Season With No Name
No trappings of winter today. Not a ripple in the harbor.
Flat. No ice. No snow. No chill rips through my bones.
My breath invisible in the air. Too early for spring,
this no-name season. Last month waves crashed
through the bushes into the yard, left a new pond
when the tide receded. Just up the road, another.
And the year turned. I go out to walk under the arch
of trees where the road narrows. Nothing fresh here
except for a few snowdrops. And the light—the sky brilliant
as July. Have the ashen bones of the familiar shifted?
Swarms of refugees still cross over their borderlands.
The dying earth can’t feed them. In his pasture,
the farmer is fattening three new steer, yellow,
numbered tags in their ears—14, 23, 6.
The Creek of My Adolescence
Not a straight shot, Cedar Creek
takes a wild curve now and then,
along a dark length of unpaved road,
dark enough for couples,
where once I counted forty
spent condoms on
my walk home, and above
the creek, in the alley behind
our house, Jules Willen’s
garage, clean enough to lick
the floor, where he had to
smoke his cigars, and once when
he was traveling on business
and Mary, his wife, was afraid,
she asked my brother,
eleven years old, to sleep
over and he claimed she
made him sleep in her bed,
which I don’t believe, but strange
things happened on Cedar Creek,
like the man who exposed himself
to me, a pre-teen, and the humid
night in the Rose Garden
when I almost stopped
breathing from asthma,
the same night Matt fell in love
with me and called the hospital
to find out what to do instead
of taking me home, and
the creek burbled over
rocks, muffling the sounds
of the boys performing
a circle jerk creek side,
where, indifferent to us all,
Cedar Creek flowed on.
I Wish This Were A Love Poem
I couldn’t love my mother.
She didn’t touch me much. I saw her hug my father
and sometimes in the night I heard them.
Pain was to be endured, wet hair rubbed hard
with a rough towel.
I remember how much she wanted me to look just like her,
matching ruffled pinafores, my straight hair she permed
to curl like hers, in a violent stinky process for a four-year-old.

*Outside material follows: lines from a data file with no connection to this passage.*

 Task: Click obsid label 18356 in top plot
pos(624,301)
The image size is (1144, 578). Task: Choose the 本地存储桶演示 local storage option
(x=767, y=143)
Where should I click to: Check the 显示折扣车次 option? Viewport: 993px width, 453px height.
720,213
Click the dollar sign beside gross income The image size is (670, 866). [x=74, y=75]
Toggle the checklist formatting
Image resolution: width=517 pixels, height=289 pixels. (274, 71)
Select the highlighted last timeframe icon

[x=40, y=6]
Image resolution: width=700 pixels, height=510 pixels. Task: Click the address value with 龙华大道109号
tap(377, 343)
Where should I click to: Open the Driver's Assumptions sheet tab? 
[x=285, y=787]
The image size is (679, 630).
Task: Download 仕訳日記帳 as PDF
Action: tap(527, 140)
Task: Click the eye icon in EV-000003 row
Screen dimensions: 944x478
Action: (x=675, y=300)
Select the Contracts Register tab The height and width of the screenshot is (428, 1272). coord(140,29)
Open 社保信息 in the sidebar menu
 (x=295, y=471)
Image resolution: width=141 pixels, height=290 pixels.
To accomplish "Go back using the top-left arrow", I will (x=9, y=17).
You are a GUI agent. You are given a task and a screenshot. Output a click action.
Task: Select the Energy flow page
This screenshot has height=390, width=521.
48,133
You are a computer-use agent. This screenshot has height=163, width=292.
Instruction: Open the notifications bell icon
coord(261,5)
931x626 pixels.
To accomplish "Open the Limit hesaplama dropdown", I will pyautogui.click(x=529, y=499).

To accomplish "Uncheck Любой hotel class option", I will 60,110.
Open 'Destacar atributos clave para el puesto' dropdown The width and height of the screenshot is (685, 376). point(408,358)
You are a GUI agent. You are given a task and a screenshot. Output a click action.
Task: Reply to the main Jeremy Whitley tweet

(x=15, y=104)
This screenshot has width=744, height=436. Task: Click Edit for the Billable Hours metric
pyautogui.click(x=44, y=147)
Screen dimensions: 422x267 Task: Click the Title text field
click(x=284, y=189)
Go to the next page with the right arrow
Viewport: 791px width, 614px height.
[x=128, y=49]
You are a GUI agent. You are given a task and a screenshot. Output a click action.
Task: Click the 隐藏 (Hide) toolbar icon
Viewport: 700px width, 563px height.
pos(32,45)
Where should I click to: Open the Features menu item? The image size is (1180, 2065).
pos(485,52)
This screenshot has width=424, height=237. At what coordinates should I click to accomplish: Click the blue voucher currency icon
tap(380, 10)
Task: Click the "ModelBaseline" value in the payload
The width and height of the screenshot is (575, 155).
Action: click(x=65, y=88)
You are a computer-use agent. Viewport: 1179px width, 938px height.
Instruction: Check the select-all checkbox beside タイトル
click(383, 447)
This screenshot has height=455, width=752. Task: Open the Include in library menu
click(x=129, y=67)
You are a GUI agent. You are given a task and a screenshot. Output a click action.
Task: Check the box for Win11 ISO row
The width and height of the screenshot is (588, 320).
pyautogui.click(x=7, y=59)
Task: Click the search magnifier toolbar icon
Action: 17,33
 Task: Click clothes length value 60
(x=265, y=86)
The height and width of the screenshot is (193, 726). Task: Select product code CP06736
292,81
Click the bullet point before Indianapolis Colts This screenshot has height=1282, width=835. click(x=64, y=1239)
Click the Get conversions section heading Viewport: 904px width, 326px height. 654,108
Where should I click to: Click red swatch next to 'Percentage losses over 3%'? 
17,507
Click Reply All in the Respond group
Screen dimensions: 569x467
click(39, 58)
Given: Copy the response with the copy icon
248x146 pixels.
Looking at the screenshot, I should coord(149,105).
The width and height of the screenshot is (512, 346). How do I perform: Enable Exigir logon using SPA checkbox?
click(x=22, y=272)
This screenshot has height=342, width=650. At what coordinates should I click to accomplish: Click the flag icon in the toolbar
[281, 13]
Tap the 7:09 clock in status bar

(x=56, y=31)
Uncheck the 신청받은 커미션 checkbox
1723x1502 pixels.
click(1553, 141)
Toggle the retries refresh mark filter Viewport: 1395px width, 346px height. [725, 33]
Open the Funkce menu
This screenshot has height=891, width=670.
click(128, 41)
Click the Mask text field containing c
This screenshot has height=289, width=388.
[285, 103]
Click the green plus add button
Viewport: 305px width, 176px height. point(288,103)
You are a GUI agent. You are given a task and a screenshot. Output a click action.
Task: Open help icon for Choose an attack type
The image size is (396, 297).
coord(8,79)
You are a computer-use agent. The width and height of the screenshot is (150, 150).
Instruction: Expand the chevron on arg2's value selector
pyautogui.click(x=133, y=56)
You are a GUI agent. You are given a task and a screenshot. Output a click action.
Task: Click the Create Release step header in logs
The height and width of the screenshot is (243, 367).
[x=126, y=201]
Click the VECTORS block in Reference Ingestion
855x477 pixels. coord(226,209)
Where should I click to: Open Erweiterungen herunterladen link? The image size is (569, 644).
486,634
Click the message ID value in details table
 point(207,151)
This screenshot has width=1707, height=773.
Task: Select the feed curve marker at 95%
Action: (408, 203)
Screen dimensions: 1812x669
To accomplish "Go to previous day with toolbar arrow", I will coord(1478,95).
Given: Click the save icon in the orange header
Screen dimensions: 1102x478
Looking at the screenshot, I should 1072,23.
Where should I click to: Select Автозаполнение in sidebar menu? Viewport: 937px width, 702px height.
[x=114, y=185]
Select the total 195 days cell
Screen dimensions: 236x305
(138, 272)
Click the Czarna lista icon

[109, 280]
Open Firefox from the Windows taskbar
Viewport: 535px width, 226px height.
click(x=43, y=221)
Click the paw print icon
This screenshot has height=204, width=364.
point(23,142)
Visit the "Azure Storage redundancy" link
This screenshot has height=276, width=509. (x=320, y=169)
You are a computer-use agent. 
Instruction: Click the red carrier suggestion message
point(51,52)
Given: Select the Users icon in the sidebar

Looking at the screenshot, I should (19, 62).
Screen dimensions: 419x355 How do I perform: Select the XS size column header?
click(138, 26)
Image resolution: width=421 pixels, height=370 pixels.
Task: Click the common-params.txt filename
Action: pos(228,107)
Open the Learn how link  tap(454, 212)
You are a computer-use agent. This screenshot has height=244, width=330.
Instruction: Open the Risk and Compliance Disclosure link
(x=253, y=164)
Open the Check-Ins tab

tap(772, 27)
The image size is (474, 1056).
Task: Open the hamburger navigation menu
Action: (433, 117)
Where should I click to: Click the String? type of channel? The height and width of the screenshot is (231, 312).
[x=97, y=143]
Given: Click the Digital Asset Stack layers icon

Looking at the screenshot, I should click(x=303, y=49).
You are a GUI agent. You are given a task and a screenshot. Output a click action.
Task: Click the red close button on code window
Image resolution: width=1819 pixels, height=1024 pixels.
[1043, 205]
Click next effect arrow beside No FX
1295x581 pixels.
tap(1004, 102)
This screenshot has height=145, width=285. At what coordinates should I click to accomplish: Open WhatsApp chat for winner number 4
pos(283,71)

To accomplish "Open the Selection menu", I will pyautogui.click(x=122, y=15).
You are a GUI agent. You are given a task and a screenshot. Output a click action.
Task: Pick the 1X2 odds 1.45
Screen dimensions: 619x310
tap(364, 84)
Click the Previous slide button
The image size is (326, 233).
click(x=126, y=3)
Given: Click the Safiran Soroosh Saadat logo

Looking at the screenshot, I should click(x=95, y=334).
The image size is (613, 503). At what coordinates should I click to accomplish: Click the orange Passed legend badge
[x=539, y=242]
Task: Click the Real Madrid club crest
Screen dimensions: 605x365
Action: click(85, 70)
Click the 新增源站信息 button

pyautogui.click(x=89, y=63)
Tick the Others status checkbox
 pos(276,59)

I can’t remember holding on to her for comfort,
waited till my father came home.
Even though she sat me up on a kitchen stool
and taught me to make a vinaigrette,
let me play hooky to see a matinee of Peter Pan with Mary Martin,
even though we went to George Nakashima’s studio
to pick a slab of walnut for our table,
even though she read me A.A. Milne: Mother, he said, said he:
You must never go down to the end of the town if you don’t go down with me,
I still couldn’t love her.
I bet you think you look nice, I said, when she came downstairs
in a black cocktail dress. I made her cry.
My father was on her side, not saying much,
because Frank Sinatra sang what was inside him.
My mother didn’t talk to me about my period, or sex,
or warn me about waiting for a man who showed me care and respect.
In my teens we fought every night about drying dishes,
something between us circling like an eddy.
She came to help after I had my son. I begged her every night,
just sit with me and the baby. Leave the dishes.
She needed to get things done,
filled my head with doing, so that today
I don’t have time when you want to hold me.
Why did my father have to die first, die young with little warning?
I definitely couldn’t love her after that.
Margot Wizansky’s chapbook, Wild for Life, was published with Lily Poetry Review Books (2022). The Yellow Sweater, her full-length poetry collection, is forthcoming from Kelsay Press in 2023. Her poems have appeared online and in many journals such as The American Journal of Poetry, The Missouri Review, Bellevue Literary Review, Ruminate, River Styx, Cimarron, and elsewhere. She edited two anthologies: Mercy of Tides: Poems for a Beach House, and Rough Places Plain: Poems of the Mountains. She co-edited What the Poem Knows, a tribute to Barbara Helfgott Hyett, her teacher. She won two residencies, one with Writers@Work in Salt Lake City and also with Carlow University in Sligo, Ireland. Margot has recently retired from a career developing housing for adults with disabilities. She lives in Massachusetts.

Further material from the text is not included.